Unlocking the Geospatial Past with Deep Learning – Establishing a Hub for Historical Map Data in Switzerland
Keywords: Historical Maps, Artificial Neural Networks, Machine Learning, Spatial Data Infrastructures, Geoportals
Abstract. Thoroughly prepared historical map data can facilitate research in a wide range of domains, including ecology and hydrology (e.g., for preservation and renaturation), urban planning and architecture (e.g., to analyse the settlement development), geology and insurance (e.g., to derive indicators of past natural hazards to estimate future events), and even linguistics (e.g., to explore the evolution of toponyms). Research groups in Switzerland have invested large amounts of time and money to manually derive features (e.g., pixel-based segmentations, vectorizations) from historical maps such as the Dufour Map Series (1845–1865) or the Siegfried Map Series (1872–1949). The results of these efforts typically cover limited areas of the respective map series and are tailored to specific research questions.

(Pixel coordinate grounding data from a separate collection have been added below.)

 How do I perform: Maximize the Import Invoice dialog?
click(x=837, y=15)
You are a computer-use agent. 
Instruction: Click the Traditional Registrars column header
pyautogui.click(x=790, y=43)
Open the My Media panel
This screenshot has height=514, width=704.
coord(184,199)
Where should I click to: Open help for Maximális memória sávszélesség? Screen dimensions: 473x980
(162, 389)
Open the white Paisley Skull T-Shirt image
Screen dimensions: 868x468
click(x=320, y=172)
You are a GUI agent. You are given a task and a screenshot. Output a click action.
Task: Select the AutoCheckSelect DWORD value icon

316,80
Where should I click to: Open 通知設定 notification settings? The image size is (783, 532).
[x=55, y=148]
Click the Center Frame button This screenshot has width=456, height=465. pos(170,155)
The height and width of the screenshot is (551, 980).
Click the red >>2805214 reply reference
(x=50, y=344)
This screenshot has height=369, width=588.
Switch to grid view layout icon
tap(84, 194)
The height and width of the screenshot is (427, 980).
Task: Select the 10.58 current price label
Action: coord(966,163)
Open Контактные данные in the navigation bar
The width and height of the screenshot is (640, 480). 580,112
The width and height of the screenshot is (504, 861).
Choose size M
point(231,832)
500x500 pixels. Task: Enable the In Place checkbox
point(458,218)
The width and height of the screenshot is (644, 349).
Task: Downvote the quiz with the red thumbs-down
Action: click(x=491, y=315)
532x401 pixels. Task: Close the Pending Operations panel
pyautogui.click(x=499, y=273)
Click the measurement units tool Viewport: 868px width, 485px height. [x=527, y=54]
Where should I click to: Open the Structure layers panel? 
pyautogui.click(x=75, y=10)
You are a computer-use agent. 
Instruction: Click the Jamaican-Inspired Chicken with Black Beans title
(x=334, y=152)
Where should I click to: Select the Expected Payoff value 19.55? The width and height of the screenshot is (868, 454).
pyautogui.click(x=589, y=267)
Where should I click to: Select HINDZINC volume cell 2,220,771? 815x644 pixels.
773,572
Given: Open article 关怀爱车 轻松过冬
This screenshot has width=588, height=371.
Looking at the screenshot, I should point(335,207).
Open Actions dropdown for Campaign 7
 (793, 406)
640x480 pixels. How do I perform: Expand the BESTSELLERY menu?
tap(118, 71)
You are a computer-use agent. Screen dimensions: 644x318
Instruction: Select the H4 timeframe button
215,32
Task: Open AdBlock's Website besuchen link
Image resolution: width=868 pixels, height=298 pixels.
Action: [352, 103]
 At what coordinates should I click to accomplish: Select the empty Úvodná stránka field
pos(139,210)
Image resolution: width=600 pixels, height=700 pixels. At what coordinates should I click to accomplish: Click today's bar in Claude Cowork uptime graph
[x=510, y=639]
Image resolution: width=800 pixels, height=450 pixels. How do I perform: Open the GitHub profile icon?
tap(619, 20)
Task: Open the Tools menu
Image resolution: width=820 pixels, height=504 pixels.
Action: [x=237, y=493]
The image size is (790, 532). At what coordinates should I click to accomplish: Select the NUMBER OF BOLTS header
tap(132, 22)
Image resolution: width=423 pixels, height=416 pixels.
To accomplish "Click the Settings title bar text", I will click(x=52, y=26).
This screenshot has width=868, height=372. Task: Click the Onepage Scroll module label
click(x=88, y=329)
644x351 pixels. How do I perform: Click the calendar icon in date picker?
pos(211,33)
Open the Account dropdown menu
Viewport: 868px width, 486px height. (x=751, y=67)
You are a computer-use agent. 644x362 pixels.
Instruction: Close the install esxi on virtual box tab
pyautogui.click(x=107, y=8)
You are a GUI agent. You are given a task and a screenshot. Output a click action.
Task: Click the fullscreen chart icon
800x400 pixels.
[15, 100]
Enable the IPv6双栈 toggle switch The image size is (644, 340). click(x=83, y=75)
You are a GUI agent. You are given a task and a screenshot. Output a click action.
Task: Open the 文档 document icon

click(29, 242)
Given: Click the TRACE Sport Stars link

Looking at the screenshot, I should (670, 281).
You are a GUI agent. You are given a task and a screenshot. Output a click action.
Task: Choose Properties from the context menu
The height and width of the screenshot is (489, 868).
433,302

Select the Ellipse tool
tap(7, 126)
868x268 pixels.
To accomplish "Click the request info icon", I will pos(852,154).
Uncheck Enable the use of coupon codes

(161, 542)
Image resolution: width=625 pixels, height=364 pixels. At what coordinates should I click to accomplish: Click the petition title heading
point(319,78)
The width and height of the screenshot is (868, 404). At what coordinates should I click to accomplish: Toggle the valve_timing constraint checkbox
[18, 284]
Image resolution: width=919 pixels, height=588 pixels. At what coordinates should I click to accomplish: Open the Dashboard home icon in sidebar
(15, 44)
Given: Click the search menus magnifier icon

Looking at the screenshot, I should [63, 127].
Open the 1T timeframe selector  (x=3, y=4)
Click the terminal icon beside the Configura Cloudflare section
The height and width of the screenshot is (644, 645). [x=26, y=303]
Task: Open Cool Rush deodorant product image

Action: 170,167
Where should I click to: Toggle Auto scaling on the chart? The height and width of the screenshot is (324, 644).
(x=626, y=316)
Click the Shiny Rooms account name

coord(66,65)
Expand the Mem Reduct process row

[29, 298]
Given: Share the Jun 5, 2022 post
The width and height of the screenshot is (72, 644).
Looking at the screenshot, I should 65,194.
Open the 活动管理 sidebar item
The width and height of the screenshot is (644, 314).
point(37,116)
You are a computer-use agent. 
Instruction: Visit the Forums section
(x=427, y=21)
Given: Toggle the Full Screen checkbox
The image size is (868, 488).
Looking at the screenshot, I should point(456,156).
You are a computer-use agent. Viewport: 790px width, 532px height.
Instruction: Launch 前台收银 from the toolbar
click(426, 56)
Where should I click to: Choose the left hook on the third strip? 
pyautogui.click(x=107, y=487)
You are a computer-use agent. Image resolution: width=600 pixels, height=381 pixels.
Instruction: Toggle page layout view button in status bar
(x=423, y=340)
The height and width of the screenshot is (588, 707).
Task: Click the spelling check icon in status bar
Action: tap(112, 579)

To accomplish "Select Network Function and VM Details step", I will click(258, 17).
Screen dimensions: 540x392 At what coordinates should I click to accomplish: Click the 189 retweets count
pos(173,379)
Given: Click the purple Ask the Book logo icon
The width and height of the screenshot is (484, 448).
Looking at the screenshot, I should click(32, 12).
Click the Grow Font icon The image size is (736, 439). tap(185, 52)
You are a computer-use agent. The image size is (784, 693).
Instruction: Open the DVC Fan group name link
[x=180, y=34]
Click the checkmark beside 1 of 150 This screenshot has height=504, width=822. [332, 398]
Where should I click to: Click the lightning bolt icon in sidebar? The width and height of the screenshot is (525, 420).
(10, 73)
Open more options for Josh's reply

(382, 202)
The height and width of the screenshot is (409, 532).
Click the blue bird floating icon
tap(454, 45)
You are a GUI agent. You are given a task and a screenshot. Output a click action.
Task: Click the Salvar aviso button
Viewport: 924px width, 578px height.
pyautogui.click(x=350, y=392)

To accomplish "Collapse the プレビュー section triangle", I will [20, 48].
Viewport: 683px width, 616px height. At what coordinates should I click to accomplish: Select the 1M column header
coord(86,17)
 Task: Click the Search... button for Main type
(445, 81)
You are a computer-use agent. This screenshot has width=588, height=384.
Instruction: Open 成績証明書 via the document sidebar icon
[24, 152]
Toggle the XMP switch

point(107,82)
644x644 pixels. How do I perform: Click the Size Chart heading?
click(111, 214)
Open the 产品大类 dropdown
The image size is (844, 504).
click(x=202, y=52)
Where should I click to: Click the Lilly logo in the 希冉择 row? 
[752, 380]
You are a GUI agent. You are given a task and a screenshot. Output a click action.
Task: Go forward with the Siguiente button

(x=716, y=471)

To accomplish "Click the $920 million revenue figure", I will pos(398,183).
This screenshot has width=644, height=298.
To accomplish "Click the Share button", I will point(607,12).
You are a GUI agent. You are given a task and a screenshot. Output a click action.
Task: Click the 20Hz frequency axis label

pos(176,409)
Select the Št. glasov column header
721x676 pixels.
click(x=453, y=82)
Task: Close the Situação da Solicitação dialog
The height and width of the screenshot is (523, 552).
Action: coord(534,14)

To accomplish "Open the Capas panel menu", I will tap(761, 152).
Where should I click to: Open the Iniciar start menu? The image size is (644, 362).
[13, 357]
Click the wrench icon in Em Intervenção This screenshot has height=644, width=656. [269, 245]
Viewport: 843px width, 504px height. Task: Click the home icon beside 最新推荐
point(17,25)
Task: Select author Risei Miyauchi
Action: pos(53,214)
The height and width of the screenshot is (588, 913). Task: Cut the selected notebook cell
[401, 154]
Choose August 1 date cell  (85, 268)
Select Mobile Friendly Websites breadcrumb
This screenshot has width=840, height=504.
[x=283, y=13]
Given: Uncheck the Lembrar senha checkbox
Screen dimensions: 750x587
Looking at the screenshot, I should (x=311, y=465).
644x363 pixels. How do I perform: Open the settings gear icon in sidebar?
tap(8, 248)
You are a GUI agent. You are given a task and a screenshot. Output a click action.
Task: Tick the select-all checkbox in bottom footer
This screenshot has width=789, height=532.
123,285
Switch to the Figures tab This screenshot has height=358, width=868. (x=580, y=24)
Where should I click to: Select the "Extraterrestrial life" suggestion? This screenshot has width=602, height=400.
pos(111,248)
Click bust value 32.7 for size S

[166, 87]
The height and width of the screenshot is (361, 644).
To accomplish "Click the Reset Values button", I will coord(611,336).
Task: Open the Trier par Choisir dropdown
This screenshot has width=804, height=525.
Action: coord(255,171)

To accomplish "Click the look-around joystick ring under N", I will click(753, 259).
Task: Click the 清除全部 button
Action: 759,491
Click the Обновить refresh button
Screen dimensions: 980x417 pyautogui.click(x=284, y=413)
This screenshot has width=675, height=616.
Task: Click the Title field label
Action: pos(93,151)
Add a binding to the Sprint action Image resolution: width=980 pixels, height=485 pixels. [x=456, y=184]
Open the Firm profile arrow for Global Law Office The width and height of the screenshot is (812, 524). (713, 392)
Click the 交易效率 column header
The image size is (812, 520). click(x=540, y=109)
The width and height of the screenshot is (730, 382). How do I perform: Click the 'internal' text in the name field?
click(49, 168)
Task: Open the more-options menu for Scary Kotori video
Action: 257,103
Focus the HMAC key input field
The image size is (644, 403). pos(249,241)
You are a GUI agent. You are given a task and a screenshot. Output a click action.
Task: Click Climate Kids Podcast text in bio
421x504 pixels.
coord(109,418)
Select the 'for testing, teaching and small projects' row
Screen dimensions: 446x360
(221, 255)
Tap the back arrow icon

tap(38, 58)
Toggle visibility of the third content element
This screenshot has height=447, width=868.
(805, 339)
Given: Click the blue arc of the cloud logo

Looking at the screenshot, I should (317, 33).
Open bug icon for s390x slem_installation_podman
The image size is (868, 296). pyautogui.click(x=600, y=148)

Recent research in automated data extraction from historical maps shows that Deep Learning (DL) methods based on Artificial Neural Networks (ANN) might significantly reduce this manual workload (Uhl et al. (2017), Heitzler et al. (2018)). Yet, efficiently exploiting DL methods to provide high-quality features requires detailed knowledge of the underlying mathematical concepts and software libraries, high-performance hardware to train models in a timely manner, and sufficient amounts of data.
Hence, a new initiative at the Institute of Cartography and Geoinformation (IKG) at ETH Zurich aims to establish a hub to systematically bundle the efforts of the many Swiss institutes working with historical map data and to provide the computational capabilities to efficiently extract the desired features from the vast collection of Swiss historical maps. This is primarily achieved by providing a spatial data infrastructure (SDI), which integrates a geoportal with a DL environment (see Figure 1).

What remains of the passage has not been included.